Published in the six Nashoba Publishing papers on Friday, 28 June 2002

Is a weed just a plant growing where you don't want it? Michael Pollan, in his book Second Nature; a Gardener's Education, makes a good case that "weeds" are plants which have adapted to garden conditions better than "garden plants": hardier, more prolific, faster growing.

After years of learning about garden plants, I suddenly realized I can't even tell you the names of the weeds in my own garden. So during Biodiversity Days, I asked Townsend Coordinator Joanie MacPhee to walk with Pearl Russel and me through our back yards, to identify weeds.

At one point MacPhee sat down on the ground to study a three-foot plant none of us knew, that had what I think of as a strong presence. This plant was happy: every leaf perfect and vital. Finely-divided, dark green leaves, flowers like flat-topped, lacy white parasols: it was clearly a member of the carrot family, but which? It's important to identify what we have; for example different but similar-looking (even closely related) plants can have very different culinary and medicinal properties.

Turns out it's Fool's Parsley (Aethusa cynapium), and on the "watch-list" of species which have the potential to become endangered.

It's growing onto a major path, making it hard to walk there. My sense of design is offended: I want to be able to see the path because it's made of beautiful big stones I put a lot of work into placing. But I have promised Joanie I won't pull up the plant — at least until the seeds are ripe and we can gather some.

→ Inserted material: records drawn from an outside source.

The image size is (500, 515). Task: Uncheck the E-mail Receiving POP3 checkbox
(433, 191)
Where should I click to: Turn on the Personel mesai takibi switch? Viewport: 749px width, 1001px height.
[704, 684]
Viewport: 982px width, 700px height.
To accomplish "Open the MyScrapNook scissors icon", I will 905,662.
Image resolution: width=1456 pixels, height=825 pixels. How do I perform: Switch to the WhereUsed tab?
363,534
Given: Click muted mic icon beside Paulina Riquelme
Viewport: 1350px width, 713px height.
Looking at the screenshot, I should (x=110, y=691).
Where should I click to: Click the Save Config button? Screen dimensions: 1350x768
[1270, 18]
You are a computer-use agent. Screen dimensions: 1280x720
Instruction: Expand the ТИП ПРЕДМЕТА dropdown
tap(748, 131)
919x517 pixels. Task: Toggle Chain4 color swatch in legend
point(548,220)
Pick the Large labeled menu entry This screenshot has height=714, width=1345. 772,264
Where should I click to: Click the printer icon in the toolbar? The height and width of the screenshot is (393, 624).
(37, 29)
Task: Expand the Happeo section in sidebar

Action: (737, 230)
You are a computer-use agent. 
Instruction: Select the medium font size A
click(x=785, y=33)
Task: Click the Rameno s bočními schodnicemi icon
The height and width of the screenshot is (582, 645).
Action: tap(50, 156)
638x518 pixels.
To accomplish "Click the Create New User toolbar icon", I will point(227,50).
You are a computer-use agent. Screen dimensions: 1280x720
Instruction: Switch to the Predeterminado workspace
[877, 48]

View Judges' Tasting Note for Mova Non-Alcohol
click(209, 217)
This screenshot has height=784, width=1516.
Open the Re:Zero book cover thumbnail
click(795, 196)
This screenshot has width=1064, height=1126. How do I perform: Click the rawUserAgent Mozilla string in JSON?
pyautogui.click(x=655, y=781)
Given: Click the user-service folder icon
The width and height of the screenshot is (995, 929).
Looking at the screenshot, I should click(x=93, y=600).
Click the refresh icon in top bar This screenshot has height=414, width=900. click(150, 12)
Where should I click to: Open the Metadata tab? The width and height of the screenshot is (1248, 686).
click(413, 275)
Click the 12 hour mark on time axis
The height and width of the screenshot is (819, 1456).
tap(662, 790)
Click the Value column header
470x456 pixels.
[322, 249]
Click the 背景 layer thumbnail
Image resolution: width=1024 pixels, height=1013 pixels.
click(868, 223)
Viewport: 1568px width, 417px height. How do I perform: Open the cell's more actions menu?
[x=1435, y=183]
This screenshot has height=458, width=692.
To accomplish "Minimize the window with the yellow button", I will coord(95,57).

Some yellow-flowered hawkweed is also giving me trouble. This gray-green plant is low-growing; its fuzzy leaves mainly hug the ground, in rosettes and stolon-spread patches, except for the 10-inch flower stems, which carry inch-wide, semi-double yellow flowers, two or three of them, whose strap-shaped petals have ragged ends.

I like the contrast between the gray-green and the yellow, between the ground-hugging leaves and the thin flower stalks rising above them. I like the presence of this weed too; it occupies its space with pizazz, declaring "I'm right where I belong." However it's spreading fast; I'll pull up at least some of it, to prevent it from taking over.

MacPhee says she has a hard time gardening, can't bring herself to pull up any plant. I'm more selfish: I want my garden to follow my design. Still when a pretty weed glows with health, I'm tempted to change my design.